* Passage *
»»

5.2 5 GHz Channel Plan (ESP32-C6 only)

The ESP32-C6 with WiFi 6 support can potentially access 5 GHz UNII bands, though CSI extraction on 5 GHz channels is less mature:

Band Channels Bandwidth DFS required Indoor only
UNII-1 36, 40, 44, 48 20 MHz No No
UNII-2 52, 56, 60, 64 20 MHz Yes No
UNII-2E 100-144 20 MHz Yes No
UNII-3 149-165 20 MHz No No

5 GHz advantages for sensing: shorter wavelength (6 cm vs 12.5 cm) provides better spatial resolution, and the band is typically less congested.

5.3 Multi-Channel Sensing Strategy

Channel hopping serves two purposes: (a) frequency diversity improves coherence robustness against narrowband interference, and (b) different frequencies interact differently with the environment, providing complementary information.

    Channel Hopping Schedule (3-channel rotation):

    Sweep 0:  Ch 1  -- all 16 TDM slots -- 48 ms
    Sweep 1:  Ch 6  -- all 16 TDM slots -- 48 ms
    Sweep 2:  Ch 11 -- all 16 TDM slots -- 48 ms
    [repeat]

    Channel switch overhead: ~5 ms (wifi_set_channel)
    Total 3-channel cycle: 3 * (48 + 5) = 159 ms => 6.3 Hz per channel
    Effective sensing rate: 6.3 Hz (per channel) or 18.9 Hz (combined)

5.4 Channel Switching Overhead

Operation Duration Notes
wifi_set_channel() 2-5 ms PLL relock time
CSI stabilization after switch 1-2 frames First frame may be noisy
ESP-NOW peer re-association 0 ms Channel-agnostic
Total overhead per switch ~5 ms Including stabilization

5.5 Interference Mitigation

Channel hopping provides resilience against common 2.4 GHz interference:

Interference source Typical channel Mitigation via hopping
WiFi access points 1, 6, or 11 Hop to unused channels
Bluetooth Spread (1 MHz) Narrowband; averaged out
Microwave ovens ~10 (2.45 GHz) Avoid Ch 9-11 during use
Zigbee / Thread 15, 20, 25, 26 Minimal overlap with WiFi
Baby monitors Variable Hop provides resilience

Adaptive channel selection: Before starting the sensing session, perform a quick spectrum survey (wifi_scan) to identify the least congested channels. Periodically re-survey (every 60 seconds) and adjust the hopping pattern.

««

* Direction a *
Copy the Wi-Fi channel section above word for word.

* Dataset content *
»»

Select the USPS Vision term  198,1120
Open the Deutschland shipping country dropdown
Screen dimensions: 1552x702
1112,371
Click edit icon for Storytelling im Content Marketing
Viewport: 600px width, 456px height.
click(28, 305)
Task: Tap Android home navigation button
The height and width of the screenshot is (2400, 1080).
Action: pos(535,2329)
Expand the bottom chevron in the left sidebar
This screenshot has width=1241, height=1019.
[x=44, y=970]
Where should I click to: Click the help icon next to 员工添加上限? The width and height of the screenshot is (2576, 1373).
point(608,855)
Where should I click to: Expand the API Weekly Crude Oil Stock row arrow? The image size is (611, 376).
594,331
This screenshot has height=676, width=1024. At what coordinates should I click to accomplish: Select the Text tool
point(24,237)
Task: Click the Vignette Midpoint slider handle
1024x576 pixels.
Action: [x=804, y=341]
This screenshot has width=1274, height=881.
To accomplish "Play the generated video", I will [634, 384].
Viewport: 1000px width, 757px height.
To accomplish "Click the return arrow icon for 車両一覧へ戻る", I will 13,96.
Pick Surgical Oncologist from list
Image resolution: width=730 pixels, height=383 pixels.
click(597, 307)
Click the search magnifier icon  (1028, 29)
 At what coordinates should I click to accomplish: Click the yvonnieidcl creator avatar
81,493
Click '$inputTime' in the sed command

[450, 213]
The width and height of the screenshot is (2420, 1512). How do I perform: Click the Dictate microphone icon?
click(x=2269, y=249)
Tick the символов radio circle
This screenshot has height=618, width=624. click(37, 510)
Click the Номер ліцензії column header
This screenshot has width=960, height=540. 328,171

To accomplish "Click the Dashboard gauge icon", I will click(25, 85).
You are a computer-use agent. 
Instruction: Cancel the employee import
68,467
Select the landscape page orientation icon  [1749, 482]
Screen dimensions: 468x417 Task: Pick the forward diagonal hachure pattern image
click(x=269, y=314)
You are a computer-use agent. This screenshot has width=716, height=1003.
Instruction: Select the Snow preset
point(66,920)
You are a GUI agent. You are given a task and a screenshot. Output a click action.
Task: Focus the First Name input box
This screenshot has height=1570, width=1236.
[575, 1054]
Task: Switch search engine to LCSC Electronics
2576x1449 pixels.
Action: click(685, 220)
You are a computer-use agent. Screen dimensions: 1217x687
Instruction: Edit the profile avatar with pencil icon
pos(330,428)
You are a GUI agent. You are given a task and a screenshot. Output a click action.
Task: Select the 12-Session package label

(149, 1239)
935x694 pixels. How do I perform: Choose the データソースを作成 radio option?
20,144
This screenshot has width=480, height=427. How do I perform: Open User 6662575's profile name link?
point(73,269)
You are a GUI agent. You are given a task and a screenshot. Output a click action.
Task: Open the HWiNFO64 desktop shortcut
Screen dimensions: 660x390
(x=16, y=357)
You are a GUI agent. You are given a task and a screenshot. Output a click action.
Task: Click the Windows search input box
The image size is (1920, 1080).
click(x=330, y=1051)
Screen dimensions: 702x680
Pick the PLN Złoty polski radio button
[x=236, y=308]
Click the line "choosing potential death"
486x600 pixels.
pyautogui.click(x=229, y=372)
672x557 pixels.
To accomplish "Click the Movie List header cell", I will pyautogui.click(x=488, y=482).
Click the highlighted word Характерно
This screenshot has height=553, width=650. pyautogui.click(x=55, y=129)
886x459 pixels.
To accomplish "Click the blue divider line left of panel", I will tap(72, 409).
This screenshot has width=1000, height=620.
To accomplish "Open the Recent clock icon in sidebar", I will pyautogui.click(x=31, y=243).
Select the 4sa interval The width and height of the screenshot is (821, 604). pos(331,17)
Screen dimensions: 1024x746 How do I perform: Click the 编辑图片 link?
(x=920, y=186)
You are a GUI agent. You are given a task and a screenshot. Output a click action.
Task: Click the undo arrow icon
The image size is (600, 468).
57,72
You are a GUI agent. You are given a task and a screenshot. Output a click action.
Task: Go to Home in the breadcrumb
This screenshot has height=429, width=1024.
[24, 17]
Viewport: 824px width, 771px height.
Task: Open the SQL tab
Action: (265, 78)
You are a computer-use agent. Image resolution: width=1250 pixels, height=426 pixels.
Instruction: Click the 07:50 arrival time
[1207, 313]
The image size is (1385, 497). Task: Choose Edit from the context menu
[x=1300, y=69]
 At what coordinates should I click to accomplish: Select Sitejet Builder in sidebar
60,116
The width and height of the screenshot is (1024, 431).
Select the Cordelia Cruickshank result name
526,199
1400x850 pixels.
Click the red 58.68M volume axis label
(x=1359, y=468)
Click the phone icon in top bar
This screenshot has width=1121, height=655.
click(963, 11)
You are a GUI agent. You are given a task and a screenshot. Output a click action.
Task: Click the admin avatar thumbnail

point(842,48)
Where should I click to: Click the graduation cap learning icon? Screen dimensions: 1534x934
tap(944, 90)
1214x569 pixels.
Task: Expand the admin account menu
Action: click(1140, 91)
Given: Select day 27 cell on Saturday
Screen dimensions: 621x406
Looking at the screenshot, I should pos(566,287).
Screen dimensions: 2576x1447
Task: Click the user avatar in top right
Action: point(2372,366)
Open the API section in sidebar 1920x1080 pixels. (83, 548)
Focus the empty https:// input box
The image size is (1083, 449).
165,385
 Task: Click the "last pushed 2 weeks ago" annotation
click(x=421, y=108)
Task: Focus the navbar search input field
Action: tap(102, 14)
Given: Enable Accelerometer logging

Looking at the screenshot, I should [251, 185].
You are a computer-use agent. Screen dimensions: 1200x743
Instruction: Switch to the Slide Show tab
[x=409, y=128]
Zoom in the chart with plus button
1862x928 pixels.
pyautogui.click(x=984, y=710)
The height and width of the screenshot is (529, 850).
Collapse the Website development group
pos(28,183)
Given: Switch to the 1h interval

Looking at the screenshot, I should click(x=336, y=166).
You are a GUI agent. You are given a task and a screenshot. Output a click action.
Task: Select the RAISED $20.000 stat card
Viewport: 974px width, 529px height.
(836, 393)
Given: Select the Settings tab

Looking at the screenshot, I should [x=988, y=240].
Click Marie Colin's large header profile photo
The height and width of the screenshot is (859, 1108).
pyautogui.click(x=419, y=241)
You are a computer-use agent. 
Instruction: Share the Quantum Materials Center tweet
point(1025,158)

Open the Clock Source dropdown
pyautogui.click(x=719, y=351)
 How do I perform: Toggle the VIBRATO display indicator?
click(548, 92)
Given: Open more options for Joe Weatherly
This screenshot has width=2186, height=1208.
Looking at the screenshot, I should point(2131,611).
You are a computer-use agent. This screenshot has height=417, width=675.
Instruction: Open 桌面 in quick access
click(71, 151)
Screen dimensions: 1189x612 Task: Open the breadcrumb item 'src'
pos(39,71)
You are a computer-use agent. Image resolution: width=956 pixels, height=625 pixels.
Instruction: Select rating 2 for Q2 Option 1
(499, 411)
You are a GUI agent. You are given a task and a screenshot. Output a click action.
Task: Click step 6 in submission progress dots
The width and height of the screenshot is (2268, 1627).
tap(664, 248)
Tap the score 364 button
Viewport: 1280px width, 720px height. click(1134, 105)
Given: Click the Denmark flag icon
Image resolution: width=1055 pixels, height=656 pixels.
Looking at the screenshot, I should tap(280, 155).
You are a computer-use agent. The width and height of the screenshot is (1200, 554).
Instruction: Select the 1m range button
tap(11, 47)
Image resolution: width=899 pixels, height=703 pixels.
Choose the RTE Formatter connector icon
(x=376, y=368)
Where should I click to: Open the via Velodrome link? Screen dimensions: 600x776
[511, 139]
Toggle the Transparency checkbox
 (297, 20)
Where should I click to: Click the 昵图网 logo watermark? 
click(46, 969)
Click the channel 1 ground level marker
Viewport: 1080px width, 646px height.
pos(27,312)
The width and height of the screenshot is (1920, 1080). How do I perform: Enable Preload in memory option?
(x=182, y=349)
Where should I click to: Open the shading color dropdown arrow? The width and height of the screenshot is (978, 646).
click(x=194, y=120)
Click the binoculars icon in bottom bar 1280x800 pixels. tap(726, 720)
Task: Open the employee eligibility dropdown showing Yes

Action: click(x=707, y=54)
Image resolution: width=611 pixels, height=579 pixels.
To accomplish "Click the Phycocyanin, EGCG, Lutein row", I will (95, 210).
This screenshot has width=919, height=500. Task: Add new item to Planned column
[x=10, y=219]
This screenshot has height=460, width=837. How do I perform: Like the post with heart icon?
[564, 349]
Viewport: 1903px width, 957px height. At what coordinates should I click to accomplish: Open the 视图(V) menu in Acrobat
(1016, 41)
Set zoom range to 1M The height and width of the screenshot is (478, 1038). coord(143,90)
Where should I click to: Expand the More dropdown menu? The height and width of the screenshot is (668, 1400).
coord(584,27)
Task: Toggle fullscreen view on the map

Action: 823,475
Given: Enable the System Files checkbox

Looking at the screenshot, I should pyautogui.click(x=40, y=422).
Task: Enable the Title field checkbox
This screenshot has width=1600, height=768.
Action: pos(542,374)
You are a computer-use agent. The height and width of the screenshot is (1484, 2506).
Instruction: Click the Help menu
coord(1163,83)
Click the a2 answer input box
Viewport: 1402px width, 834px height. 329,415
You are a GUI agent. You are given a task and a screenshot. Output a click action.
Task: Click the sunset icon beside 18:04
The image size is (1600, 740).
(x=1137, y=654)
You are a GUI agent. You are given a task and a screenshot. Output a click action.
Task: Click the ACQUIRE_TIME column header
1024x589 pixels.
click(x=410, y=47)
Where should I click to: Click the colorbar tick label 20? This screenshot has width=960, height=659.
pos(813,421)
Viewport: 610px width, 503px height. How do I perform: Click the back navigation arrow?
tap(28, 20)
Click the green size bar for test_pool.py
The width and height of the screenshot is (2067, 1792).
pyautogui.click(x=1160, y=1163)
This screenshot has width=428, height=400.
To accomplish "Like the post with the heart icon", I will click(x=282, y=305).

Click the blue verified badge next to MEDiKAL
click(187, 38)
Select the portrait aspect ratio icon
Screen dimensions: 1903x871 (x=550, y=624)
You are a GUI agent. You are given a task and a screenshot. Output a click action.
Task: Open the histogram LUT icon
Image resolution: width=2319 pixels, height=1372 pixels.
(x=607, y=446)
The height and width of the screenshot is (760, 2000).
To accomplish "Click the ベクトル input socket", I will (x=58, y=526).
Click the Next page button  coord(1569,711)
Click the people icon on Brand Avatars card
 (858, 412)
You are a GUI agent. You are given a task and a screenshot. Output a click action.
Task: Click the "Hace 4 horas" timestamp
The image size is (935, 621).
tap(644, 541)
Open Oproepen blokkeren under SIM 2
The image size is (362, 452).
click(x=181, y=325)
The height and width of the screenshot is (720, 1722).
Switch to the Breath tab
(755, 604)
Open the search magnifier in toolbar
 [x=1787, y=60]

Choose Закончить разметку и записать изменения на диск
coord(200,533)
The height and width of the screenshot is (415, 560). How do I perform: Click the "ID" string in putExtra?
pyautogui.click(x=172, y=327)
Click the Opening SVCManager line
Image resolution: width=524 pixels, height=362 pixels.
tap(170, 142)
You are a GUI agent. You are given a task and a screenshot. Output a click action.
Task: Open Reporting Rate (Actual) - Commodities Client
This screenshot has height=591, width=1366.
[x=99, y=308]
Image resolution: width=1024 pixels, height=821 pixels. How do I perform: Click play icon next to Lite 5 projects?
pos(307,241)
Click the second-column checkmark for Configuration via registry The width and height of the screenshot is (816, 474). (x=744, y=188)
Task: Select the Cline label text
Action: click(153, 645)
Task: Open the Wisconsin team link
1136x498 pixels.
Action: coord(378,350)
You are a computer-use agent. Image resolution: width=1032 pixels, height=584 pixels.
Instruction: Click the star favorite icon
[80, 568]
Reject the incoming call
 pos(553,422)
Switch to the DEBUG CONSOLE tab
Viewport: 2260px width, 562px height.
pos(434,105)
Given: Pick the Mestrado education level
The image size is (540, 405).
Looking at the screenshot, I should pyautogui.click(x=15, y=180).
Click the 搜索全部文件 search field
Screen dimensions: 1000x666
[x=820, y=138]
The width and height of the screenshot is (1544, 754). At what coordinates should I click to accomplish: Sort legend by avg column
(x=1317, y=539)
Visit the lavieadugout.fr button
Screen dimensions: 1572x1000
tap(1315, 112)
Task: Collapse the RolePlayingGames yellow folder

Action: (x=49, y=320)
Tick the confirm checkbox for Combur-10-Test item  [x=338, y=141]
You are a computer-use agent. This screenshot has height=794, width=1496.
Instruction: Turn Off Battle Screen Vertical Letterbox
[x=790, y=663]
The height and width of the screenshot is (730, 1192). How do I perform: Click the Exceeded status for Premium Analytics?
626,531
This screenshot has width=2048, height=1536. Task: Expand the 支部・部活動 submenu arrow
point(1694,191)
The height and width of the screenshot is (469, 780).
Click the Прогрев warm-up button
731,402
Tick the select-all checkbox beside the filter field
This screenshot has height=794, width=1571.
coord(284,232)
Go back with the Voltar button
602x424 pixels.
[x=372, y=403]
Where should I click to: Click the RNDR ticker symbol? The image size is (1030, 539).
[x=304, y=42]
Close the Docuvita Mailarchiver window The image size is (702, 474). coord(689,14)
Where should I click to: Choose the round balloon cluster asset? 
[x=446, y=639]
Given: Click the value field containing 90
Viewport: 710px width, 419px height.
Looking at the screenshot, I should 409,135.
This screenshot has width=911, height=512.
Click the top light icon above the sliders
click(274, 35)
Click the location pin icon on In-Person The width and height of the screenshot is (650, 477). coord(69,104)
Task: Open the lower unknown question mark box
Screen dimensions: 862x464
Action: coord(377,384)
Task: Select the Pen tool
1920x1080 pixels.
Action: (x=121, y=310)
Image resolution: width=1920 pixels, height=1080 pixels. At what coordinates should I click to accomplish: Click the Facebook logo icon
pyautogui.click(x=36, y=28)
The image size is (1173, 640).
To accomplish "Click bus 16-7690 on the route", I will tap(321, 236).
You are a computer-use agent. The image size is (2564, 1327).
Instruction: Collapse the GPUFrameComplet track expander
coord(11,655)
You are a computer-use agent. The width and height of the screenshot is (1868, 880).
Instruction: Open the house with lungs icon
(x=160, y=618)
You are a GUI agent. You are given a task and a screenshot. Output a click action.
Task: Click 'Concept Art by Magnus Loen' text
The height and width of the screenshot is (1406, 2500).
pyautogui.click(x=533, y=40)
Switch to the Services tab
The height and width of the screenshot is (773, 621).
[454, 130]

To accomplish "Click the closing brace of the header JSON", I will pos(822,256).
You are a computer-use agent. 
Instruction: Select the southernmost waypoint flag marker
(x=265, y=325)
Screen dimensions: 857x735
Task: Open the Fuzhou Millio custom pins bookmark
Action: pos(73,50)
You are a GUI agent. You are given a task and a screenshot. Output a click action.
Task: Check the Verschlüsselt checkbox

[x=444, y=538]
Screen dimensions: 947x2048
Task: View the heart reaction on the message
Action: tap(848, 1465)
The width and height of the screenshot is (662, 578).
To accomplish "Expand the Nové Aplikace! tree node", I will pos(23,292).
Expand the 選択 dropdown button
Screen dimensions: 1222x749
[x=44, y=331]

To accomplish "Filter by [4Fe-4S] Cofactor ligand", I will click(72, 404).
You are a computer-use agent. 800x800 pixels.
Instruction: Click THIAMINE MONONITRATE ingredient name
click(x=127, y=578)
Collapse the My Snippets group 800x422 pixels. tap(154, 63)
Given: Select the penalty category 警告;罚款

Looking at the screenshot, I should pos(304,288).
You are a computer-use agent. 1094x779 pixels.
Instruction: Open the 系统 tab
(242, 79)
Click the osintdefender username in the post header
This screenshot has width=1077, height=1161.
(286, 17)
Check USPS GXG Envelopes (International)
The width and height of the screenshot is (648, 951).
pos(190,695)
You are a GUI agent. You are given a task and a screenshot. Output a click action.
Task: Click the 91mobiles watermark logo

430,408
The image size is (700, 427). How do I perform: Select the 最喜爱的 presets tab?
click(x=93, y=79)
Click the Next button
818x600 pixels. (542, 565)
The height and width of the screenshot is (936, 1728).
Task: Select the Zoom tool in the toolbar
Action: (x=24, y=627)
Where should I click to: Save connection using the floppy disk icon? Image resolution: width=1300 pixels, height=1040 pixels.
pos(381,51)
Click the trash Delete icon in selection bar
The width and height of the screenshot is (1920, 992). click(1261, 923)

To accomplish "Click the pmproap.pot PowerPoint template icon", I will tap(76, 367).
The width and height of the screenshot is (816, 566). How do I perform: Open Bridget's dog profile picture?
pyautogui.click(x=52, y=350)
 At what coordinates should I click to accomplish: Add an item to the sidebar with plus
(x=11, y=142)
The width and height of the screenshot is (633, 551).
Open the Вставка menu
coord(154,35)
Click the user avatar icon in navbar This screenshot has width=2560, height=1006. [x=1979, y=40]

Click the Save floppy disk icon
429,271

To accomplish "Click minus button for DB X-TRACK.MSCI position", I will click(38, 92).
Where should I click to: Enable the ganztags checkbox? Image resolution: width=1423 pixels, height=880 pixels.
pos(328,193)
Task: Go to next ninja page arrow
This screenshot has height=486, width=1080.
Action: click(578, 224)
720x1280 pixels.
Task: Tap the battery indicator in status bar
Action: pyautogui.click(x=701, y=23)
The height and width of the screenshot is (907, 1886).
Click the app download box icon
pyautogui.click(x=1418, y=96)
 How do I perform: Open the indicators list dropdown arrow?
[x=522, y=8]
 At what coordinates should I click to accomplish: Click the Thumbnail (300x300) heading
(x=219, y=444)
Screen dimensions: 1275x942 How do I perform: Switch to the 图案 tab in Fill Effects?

««

* Direction b *
From the records, quote the lines starting at the line that contains "Tap the score 364 button" and ending after the line that contains "Looking at the screenshot, I should tap(280, 155).".

* Problem solution a *
5.2 5 GHz Channel Plan (ESP32-C6 only)

The ESP32-C6 with WiFi 6 support can potentially access 5 GHz UNII bands, though CSI extraction on 5 GHz channels is less mature:

Band Channels Bandwidth DFS required Indoor only
UNII-1 36, 40, 44, 48 20 MHz No No
UNII-2 52, 56, 60, 64 20 MHz Yes No
UNII-2E 100-144 20 MHz Yes No
UNII-3 149-165 20 MHz No No

5 GHz advantages for sensing: shorter wavelength (6 cm vs 12.5 cm) provides better spatial resolution, and the band is typically less congested.

5.3 Multi-Channel Sensing Strategy

Channel hopping serves two purposes: (a) frequency diversity improves coherence robustness against narrowband interference, and (b) different frequencies interact differently with the environment, providing complementary information.

    Channel Hopping Schedule (3-channel rotation):

    Sweep 0:  Ch 1  -- all 16 TDM slots -- 48 ms
    Sweep 1:  Ch 6  -- all 16 TDM slots -- 48 ms
    Sweep 2:  Ch 11 -- all 16 TDM slots -- 48 ms
    [repeat]

    Channel switch overhead: ~5 ms (wifi_set_channel)
    Total 3-channel cycle: 3 * (48 + 5) = 159 ms => 6.3 Hz per channel
    Effective sensing rate: 6.3 Hz (per channel) or 18.9 Hz (combined)

5.4 Channel Switching Overhead

Operation Duration Notes
wifi_set_channel() 2-5 ms PLL relock time
CSI stabilization after switch 1-2 frames First frame may be noisy
ESP-NOW peer re-association 0 ms Channel-agnostic
Total overhead per switch ~5 ms Including stabilization

5.5 Interference Mitigation

Channel hopping provides resilience against common 2.4 GHz interference:

Interference source Typical channel Mitigation via hopping
WiFi access points 1, 6, or 11 Hop to unused channels
Bluetooth Spread (1 MHz) Narrowband; averaged out
Microwave ovens ~10 (2.45 GHz) Avoid Ch 9-11 during use
Zigbee / Thread 15, 20, 25, 26 Minimal overlap with WiFi
Baby monitors Variable Hop provides resilience

Adaptive channel selection: Before starting the sensing session, perform a quick spectrum survey (wifi_scan) to identify the least congested channels. Periodically re-survey (every 60 seconds) and adjust the hopping pattern.

* Problem solution b *
Tap the score 364 button
Viewport: 1280px width, 720px height. click(1134, 105)
Given: Click the Denmark flag icon
Image resolution: width=1055 pixels, height=656 pixels.
Looking at the screenshot, I should tap(280, 155).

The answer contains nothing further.